Bloomberg reports that the shutdowns have halted a fifth of the meat production in the United States market which is the third largest market in the world after China and India.
Plants in Canada and Australia have also been badly affected but fortunately for them, there have been no disruptions in Latin America.
In May this year, fuel delivery in the south east of the US was severely crippled for several days after a ransom ware attack strategically targeted the colonial pipeline. Investigators opined that the attack may have been carried out by a group with sturdy ties to Russia.
Colonial Pipeline has confirmed it paid a $4.4m (£3.1m) ransom to the cyber-criminal gang responsible.
The US government has recommended in the past that companies do not pay criminals over ransomware attacks, in case they invite further hacks in the future.
The White House was informed of the attack. “The White House is engaging directly with the Russian government on this matter and delivering the message that responsible states do not harbour ransomware criminals,” Karine Jean-Pierre, the White House principal deputy press secretary, said on Tuesday.
The FBI is investigating, Jean-Pierre said, and the USDA has engaged with other meat processing companies in the U.S. to inform them of the situation. The administration is “assessing” any potential impacts on supply, she said. President Joe Biden has told his administration to “determine what we can do to mitigate any impacts as they may become necessary,” Jean-Pierre said.
JBS USA and the Pilgrim Pride’s subsidiary said in a press release on Tuesday evening that “the vast majority of our beef, pork, poultry and prepared foods plants” will be operational on Wednesday.
“Our systems are coming back online and we are not sparing any resources to fight this threat,” the company said. “We have cybersecurity plans in place to address these types of issues and we are successfully executing those plans.
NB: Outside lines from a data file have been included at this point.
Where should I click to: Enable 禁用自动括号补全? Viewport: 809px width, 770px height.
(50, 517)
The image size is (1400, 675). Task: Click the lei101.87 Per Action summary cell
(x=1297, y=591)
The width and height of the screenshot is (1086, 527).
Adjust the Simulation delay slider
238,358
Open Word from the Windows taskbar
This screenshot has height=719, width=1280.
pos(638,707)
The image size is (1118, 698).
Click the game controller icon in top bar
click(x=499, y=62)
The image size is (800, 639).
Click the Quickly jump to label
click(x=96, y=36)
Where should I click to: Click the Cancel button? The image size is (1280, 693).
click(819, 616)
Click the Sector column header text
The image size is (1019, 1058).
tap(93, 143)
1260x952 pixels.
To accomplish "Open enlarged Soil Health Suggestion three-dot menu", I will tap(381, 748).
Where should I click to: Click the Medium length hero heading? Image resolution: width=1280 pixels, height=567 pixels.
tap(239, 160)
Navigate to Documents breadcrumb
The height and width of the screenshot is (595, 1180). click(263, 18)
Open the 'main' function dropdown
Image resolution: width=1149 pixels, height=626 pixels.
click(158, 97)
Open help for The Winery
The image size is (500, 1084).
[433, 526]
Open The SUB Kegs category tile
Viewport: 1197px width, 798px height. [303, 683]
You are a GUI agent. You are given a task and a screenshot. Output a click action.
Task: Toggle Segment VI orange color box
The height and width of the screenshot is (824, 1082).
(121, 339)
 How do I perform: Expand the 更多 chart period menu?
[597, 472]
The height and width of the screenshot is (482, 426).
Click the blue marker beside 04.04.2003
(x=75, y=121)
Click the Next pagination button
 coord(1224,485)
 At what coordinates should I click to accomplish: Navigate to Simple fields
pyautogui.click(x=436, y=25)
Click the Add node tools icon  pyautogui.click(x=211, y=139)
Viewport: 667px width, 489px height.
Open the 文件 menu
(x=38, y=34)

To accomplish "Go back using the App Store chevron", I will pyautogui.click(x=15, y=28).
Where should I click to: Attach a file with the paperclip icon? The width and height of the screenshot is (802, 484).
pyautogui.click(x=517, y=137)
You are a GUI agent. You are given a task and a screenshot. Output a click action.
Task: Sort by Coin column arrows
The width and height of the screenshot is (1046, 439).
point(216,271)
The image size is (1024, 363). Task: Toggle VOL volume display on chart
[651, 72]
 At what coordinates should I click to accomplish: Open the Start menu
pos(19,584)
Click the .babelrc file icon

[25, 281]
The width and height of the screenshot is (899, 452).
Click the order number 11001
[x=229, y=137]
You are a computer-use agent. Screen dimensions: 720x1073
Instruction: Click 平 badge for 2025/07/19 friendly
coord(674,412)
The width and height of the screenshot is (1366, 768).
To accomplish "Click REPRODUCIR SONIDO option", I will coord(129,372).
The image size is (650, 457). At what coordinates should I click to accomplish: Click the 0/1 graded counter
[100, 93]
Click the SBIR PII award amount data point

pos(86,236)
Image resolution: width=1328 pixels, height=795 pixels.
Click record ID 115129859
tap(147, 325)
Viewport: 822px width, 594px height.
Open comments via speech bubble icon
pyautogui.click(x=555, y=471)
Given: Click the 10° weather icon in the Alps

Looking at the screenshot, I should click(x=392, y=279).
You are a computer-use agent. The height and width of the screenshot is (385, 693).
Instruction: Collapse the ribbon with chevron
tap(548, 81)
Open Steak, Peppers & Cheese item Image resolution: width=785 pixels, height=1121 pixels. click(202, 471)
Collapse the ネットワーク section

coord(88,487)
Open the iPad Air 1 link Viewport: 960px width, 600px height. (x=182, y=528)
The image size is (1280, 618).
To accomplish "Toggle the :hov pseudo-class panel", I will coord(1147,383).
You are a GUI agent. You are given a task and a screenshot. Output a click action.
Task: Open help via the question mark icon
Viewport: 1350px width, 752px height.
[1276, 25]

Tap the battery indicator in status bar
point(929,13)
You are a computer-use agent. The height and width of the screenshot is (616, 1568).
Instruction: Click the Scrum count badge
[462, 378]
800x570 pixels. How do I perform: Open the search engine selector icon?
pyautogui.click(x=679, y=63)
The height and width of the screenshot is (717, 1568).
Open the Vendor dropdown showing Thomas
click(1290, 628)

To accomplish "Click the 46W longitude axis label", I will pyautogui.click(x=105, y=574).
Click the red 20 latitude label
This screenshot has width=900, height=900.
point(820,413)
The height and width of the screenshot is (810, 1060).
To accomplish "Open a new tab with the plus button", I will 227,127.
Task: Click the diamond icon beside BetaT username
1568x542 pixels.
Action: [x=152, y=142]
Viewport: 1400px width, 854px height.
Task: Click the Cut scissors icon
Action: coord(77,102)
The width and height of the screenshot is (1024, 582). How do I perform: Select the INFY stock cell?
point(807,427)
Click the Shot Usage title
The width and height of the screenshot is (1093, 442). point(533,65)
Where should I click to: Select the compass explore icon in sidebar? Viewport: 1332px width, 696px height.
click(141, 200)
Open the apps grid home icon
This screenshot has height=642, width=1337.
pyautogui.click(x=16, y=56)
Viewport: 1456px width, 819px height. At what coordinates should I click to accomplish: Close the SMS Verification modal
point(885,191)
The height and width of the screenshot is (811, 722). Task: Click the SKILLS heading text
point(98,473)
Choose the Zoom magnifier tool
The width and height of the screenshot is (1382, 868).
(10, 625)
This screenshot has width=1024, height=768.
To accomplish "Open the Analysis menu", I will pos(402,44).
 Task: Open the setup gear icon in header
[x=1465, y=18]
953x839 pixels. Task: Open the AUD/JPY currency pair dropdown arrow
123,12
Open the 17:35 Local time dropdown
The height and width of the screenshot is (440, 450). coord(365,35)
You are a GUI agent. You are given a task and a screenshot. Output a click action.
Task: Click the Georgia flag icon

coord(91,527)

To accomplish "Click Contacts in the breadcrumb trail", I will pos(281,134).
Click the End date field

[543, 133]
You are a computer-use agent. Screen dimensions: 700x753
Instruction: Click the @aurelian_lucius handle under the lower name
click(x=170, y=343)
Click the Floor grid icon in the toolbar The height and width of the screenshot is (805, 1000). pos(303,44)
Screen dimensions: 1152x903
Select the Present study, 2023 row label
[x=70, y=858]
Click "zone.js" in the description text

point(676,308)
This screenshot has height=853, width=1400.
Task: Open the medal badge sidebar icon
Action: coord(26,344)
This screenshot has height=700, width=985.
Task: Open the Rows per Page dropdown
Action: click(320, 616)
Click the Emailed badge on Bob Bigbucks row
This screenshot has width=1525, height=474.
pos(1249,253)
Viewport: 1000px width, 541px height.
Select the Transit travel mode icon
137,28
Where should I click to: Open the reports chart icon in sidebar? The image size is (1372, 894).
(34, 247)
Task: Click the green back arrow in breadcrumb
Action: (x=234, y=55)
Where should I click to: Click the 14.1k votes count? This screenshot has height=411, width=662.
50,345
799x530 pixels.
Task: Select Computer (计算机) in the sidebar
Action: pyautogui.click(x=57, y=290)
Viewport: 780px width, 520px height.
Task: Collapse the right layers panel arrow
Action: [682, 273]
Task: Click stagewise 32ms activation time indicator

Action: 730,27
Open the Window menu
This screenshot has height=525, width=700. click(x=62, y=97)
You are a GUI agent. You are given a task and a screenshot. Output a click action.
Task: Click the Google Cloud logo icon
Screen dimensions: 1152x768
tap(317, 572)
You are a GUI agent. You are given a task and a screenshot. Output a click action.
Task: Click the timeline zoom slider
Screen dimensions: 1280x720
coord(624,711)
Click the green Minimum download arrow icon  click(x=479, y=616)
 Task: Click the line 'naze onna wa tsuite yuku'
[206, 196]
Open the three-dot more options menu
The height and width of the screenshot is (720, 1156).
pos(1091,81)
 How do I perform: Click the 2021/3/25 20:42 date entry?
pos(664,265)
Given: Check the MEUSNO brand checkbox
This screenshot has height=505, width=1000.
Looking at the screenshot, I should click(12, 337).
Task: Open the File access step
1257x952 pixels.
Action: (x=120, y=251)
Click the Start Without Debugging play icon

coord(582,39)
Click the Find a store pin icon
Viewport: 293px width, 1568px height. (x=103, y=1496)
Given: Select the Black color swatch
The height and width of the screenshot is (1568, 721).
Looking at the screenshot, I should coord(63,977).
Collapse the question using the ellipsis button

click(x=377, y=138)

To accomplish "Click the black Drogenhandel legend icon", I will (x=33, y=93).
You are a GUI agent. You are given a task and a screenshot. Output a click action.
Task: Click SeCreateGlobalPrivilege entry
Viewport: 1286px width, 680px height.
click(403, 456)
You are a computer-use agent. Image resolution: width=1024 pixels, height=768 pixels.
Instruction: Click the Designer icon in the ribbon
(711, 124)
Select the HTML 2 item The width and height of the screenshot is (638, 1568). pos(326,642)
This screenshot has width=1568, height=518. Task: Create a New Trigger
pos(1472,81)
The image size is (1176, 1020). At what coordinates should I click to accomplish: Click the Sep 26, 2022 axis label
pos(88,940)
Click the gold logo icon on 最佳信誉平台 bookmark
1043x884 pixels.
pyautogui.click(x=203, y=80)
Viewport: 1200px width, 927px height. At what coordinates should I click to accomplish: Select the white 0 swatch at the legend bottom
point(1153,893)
Given the progress our IT professionals and plant teams have made in the last 24 hours, the vast majority of our beef, pork, poultry and prepared foods plants will be operational tomorrow.”
The United Food and Commercial Workers Union said that the attack affected all its meat packing facilities and all its beef plants have been shut down for the time being.
“The White House has offered help to JBS, and the administration as well as the USDA have been in touch with JBS leadership “several times,” Jean-Pierre said. She said JBS notified the administration of the apparent attack on Sunday. The Cybersecurity and Infrastructure Security Agency is working with the FBI to provide “technical support” to JBS, Jean-Pierre said.
“Combating ransomware is a priority for the administration,” she said.
JBS controls about 23 % of the entire meat processing market in the US more than any of its competitors and the ransom ware attack will have negative implications for the diet of many Americans who rely on the company for their meat needs.
Steiner Consulting Group predicted in a research note that the hack could be a “major issue” for the country’s overall meat processing capacity, but that “much will depend on how long the disruption persists.”
“The attack on the Colonial pipeline resulted in significant gasoline shortages in some parts of the country, and we fear that stores that normally get deliveries from JBS may face a similar situation,” the firm wrote.
A source from the meat industry said it was too early to speculate about the potential hit to processing from the hack but noted that beef and pork production was already being slowed down by labour shortages.
After the colonial pipeline attack, US President Joe Biden issued an executive order calling for the upgrade to the federal government’s method of handling cyber security. Despite the fact that the order has been around for months, it didn’t address the critical infrastructure of the private firms. The order also created a new Cybersecurity Safety Review Board, led by a private-sector representative and the Department of Homeland Security, that would produce reports on cyberattacks after the fact.